** ROWS **
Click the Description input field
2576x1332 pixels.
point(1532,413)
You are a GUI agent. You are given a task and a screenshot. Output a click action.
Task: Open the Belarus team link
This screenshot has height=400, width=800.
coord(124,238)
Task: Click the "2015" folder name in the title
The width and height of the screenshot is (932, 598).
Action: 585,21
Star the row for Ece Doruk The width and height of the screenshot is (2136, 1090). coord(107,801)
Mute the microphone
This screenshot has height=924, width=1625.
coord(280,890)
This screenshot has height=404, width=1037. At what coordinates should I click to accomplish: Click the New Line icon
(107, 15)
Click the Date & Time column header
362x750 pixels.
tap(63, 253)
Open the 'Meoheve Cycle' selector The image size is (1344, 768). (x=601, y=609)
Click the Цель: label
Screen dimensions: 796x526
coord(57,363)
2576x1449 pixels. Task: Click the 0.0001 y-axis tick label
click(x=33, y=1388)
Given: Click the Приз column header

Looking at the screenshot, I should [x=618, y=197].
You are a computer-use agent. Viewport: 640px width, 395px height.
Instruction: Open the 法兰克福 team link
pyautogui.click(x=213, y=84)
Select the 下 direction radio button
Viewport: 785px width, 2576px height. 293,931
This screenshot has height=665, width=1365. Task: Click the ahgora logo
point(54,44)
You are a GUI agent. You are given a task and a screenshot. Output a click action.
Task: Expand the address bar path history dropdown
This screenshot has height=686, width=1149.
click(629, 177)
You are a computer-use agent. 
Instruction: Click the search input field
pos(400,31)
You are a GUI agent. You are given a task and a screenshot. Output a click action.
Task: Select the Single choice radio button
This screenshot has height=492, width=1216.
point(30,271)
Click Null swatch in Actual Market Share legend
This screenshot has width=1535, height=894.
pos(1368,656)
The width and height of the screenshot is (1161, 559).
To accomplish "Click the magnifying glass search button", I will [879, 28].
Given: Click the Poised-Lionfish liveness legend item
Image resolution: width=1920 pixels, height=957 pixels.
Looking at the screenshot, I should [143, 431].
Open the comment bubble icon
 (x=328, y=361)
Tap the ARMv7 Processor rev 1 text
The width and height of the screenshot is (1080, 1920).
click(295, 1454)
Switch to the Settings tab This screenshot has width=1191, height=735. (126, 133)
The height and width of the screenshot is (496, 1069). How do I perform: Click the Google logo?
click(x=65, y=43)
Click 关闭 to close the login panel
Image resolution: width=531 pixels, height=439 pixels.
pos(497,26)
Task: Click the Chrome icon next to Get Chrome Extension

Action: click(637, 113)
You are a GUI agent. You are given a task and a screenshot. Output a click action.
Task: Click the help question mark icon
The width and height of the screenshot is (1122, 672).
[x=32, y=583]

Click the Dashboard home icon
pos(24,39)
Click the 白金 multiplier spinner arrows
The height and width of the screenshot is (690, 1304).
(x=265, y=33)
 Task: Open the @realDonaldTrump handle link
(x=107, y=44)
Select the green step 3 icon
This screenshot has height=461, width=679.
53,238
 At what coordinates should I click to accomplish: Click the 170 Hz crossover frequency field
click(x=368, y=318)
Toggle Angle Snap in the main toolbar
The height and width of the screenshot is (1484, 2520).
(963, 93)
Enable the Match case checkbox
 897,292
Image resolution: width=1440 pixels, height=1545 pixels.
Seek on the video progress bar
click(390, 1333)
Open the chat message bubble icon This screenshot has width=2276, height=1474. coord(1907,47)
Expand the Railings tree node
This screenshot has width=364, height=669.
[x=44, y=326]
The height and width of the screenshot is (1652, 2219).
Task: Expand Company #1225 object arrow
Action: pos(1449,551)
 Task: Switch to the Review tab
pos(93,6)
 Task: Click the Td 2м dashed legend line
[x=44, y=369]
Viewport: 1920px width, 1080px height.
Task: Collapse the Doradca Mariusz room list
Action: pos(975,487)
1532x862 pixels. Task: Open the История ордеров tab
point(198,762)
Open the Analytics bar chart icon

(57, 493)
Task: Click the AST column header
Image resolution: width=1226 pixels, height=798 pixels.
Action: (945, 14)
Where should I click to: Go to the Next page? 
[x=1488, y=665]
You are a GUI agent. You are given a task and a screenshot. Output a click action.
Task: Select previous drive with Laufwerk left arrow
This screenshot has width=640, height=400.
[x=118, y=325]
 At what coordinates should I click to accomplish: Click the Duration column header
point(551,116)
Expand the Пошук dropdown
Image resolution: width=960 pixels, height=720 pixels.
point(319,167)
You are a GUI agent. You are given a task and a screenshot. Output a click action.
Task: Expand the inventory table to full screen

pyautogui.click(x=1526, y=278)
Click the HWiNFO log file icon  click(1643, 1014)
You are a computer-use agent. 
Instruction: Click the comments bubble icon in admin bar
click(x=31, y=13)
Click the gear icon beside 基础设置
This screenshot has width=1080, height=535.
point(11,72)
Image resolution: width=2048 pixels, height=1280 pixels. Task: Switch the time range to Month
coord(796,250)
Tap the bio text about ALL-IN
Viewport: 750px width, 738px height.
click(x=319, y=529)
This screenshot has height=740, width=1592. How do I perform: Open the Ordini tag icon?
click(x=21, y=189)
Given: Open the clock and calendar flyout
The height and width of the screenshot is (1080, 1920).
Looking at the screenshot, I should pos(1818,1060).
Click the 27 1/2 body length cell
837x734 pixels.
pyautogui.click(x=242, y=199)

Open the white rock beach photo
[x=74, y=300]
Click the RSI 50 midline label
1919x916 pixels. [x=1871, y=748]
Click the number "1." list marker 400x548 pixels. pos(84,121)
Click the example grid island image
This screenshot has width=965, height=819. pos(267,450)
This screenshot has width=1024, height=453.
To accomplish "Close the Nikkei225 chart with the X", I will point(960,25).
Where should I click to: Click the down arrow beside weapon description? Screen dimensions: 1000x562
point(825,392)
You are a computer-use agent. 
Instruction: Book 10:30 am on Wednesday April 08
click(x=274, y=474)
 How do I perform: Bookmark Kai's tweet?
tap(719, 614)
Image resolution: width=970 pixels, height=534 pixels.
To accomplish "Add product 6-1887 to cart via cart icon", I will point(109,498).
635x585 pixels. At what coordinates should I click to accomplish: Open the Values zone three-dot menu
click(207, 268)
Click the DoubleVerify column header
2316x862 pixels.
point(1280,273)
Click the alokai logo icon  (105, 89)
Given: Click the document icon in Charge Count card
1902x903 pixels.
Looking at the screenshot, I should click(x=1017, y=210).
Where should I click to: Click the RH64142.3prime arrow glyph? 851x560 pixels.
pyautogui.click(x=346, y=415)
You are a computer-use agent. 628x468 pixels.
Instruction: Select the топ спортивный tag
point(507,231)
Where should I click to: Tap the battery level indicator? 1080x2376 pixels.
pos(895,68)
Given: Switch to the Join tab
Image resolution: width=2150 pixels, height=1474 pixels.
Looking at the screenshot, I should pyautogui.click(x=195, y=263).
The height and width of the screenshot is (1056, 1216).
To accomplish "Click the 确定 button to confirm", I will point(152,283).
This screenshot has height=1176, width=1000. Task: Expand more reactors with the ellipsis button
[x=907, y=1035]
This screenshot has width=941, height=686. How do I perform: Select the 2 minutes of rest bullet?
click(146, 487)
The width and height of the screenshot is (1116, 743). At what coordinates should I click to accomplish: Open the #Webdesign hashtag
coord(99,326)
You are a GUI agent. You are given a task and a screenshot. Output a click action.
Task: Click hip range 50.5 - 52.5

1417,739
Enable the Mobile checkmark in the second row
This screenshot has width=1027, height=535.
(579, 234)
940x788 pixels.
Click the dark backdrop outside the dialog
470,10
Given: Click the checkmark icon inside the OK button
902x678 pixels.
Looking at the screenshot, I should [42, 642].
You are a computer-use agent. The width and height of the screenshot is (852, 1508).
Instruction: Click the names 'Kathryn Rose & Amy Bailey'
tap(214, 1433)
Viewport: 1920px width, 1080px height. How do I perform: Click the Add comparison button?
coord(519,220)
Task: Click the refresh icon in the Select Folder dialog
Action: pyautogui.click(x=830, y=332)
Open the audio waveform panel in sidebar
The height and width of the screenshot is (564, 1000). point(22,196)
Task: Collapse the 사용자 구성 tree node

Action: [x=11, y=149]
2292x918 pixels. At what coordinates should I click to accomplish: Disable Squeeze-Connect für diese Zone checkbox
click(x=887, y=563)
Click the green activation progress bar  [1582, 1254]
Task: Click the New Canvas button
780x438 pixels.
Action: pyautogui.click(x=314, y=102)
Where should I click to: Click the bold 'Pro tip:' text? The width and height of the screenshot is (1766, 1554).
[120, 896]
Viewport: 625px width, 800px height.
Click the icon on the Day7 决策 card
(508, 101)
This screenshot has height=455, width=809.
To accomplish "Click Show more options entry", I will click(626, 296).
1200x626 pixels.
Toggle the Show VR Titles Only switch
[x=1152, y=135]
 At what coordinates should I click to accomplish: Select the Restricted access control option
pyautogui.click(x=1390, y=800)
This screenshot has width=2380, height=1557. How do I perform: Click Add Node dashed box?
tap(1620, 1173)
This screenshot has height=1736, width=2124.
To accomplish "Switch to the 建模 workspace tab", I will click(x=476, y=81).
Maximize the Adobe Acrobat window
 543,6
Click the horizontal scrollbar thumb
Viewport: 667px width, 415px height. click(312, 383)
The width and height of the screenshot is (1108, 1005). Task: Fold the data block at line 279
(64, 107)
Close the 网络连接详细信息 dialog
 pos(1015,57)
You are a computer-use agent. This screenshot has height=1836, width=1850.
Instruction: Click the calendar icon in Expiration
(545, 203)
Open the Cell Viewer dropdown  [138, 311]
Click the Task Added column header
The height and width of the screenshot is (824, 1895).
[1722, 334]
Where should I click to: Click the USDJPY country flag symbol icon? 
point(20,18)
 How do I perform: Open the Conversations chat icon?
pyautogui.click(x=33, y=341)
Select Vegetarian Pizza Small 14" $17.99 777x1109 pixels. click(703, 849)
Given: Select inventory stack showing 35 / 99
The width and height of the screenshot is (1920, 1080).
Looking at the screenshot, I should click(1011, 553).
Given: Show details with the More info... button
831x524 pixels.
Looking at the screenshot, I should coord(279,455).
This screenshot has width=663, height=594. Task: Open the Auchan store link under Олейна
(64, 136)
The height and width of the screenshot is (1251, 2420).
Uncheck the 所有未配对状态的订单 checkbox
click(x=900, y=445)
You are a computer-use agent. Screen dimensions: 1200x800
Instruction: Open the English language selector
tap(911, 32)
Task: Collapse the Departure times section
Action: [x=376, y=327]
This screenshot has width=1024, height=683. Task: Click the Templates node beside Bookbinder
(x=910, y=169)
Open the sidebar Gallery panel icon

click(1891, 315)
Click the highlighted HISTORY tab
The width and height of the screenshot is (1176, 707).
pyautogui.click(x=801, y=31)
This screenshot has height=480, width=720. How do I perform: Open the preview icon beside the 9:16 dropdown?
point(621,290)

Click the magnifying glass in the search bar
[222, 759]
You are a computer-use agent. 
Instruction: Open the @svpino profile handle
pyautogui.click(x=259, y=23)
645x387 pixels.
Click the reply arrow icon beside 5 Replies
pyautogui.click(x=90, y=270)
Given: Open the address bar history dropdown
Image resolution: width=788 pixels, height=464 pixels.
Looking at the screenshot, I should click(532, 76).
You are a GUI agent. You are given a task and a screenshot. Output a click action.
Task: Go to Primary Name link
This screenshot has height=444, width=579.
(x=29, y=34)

** AIM **
Rewrite the items beginning at the line that has "Given: Click the checkmark" and ending after the line that has "[1722, 334]", changing "dropdown" to "menu" and leaving everything else as it is.

** EXERCISE SOLUTION **
Given: Click the checkmark icon inside the OK button
902x678 pixels.
Looking at the screenshot, I should [42, 642].
You are a computer-use agent. The width and height of the screenshot is (852, 1508).
Instruction: Click the names 'Kathryn Rose & Amy Bailey'
tap(214, 1433)
Viewport: 1920px width, 1080px height. How do I perform: Click the Add comparison button?
coord(519,220)
Task: Click the refresh icon in the Select Folder dialog
Action: pyautogui.click(x=830, y=332)
Open the audio waveform panel in sidebar
The height and width of the screenshot is (564, 1000). point(22,196)
Task: Collapse the 사용자 구성 tree node

Action: [x=11, y=149]
2292x918 pixels. At what coordinates should I click to accomplish: Disable Squeeze-Connect für diese Zone checkbox
click(x=887, y=563)
Click the green activation progress bar  [1582, 1254]
Task: Click the New Canvas button
780x438 pixels.
Action: pyautogui.click(x=314, y=102)
Where should I click to: Click the bold 'Pro tip:' text? The width and height of the screenshot is (1766, 1554).
[120, 896]
Viewport: 625px width, 800px height.
Click the icon on the Day7 决策 card
(508, 101)
This screenshot has height=455, width=809.
To accomplish "Click Show more options entry", I will click(626, 296).
1200x626 pixels.
Toggle the Show VR Titles Only switch
[x=1152, y=135]
 At what coordinates should I click to accomplish: Select the Restricted access control option
pyautogui.click(x=1390, y=800)
This screenshot has width=2380, height=1557. How do I perform: Click Add Node dashed box?
tap(1620, 1173)
This screenshot has height=1736, width=2124.
To accomplish "Switch to the 建模 workspace tab", I will click(x=476, y=81).
Maximize the Adobe Acrobat window
 543,6
Click the horizontal scrollbar thumb
Viewport: 667px width, 415px height. click(312, 383)
The width and height of the screenshot is (1108, 1005). Task: Fold the data block at line 279
(64, 107)
Close the 网络连接详细信息 dialog
 pos(1015,57)
You are a computer-use agent. This screenshot has height=1836, width=1850.
Instruction: Click the calendar icon in Expiration
(545, 203)
Open the Cell Viewer menu  [138, 311]
Click the Task Added column header
The height and width of the screenshot is (824, 1895).
[1722, 334]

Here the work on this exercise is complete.